U.S. Diplomat Heads for North Korea
Dec. 27, 1994
WASHINGTON (AP) _ The United States undertook a new effort Tuesday to secure the release of American helicopter co-pilot Bobby Hall while insisting again that his craft was on a routine training mission when it ''regrettably'' and mistakenly crossed into North Korea.
As mid-level State Department diplomat Thomas Hubbard flew to Seoul to meet with South Korean and U.S. officials before going to Pyongyang, Rep.
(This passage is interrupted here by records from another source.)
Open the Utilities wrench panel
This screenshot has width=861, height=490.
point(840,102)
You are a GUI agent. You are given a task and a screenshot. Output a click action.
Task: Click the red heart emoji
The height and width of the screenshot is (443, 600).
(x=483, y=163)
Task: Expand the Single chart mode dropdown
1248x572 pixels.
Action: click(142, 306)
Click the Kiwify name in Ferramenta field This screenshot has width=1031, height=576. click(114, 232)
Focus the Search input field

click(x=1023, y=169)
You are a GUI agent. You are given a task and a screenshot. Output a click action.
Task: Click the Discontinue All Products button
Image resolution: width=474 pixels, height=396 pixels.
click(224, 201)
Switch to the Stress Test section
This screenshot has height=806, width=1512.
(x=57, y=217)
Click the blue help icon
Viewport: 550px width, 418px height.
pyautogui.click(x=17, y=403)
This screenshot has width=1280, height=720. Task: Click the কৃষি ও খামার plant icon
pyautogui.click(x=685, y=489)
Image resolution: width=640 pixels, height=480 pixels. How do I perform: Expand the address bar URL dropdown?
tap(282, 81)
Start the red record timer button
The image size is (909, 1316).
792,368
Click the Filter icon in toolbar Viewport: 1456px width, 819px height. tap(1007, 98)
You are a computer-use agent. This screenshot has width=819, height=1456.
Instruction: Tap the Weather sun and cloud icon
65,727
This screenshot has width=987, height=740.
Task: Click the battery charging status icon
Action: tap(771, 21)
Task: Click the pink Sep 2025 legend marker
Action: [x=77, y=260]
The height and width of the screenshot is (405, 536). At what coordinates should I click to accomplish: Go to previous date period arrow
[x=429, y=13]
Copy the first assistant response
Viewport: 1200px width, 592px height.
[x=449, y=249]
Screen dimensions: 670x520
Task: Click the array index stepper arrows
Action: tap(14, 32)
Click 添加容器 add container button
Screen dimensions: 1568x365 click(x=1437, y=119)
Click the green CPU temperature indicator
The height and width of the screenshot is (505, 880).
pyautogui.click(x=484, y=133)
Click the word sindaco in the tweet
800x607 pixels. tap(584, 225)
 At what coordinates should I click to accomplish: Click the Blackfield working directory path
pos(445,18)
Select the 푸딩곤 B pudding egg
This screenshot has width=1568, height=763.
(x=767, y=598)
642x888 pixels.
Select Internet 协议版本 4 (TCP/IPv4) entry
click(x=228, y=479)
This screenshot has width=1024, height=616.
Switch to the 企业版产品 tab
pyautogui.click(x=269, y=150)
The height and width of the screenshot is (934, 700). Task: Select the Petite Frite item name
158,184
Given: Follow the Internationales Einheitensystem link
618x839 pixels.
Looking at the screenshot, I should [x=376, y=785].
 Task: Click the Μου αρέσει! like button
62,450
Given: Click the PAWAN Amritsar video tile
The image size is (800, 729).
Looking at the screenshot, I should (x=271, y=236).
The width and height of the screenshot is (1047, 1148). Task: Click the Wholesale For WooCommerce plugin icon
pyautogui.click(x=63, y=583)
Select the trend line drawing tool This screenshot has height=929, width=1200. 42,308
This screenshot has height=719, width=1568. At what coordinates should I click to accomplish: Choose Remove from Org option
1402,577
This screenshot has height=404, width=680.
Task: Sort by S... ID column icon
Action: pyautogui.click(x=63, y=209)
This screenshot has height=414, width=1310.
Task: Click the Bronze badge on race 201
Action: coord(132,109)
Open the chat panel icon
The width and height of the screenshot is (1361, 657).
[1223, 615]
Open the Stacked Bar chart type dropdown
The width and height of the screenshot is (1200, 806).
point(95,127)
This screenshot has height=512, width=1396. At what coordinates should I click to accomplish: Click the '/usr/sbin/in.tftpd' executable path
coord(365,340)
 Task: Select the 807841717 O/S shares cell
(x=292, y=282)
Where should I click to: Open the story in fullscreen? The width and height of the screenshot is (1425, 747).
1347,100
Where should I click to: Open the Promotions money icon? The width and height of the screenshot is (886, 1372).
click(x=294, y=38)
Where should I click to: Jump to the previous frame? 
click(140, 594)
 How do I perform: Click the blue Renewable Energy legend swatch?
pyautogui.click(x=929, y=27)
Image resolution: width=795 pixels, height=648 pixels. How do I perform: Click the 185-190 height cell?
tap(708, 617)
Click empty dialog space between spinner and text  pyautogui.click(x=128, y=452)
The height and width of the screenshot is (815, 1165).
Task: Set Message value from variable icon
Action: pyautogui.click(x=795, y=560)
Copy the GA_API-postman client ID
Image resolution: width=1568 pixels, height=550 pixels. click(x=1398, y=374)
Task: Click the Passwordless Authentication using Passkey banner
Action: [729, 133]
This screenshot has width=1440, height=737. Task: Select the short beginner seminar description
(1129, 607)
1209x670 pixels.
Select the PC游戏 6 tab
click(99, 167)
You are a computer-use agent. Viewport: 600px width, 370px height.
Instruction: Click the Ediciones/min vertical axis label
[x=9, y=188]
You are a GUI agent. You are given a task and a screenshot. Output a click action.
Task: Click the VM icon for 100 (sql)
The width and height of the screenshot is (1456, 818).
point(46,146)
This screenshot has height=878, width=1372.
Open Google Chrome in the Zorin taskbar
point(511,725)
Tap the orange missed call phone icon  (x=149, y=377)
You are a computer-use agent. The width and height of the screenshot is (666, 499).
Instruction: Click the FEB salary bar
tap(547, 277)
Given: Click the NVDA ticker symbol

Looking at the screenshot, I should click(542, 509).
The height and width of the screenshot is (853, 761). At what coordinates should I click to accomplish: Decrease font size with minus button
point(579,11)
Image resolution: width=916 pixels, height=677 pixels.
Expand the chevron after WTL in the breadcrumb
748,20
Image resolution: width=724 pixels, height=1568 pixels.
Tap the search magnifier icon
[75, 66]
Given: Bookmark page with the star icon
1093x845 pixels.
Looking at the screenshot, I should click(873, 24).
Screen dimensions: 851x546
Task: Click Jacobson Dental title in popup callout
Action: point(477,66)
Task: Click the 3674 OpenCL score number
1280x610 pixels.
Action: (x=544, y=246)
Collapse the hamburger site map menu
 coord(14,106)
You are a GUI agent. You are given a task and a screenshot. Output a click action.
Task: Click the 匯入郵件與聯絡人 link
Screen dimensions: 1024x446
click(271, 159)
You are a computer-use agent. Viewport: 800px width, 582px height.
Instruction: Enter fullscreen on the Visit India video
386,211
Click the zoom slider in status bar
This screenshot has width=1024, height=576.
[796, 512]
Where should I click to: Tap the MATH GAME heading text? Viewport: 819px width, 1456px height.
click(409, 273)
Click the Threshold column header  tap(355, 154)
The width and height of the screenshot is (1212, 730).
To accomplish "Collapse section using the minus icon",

Bill Richardson, D-N.M., said there was a split in the North Korean hierarchy between civilians who want to resolve the incident ''and the military, which apparently doesn't.''
Richardson, a House Intelligence Committee member who was touring North Korean nuclear sites when the helicopter went down Dec. 17, said the military was ''upping the ante and is most recalcitrant in dealing with the United States.''
Administration officials here declined to speculate about any internal struggle in Pyongyang, saying they wanted to focus on securing the release of the captured Army chief warrant officer. The pilot, David Hilemon, perished in the incident. Last week, his remains were turned over to U.S. authorities.
Over the weekend, the United States delivered to the North Korean military in Panmunjom, a village in the demilitarized zone between the two Koreas, a letter expressing regret, saying the helicopter had strayed due to a navigational error, and calling for Hall's prompt release.
American and North Korean military officers met again Tuesday. ''There wasn't anything conclusive that happened there,'' Michael McCurry, the State Department spokesman, said.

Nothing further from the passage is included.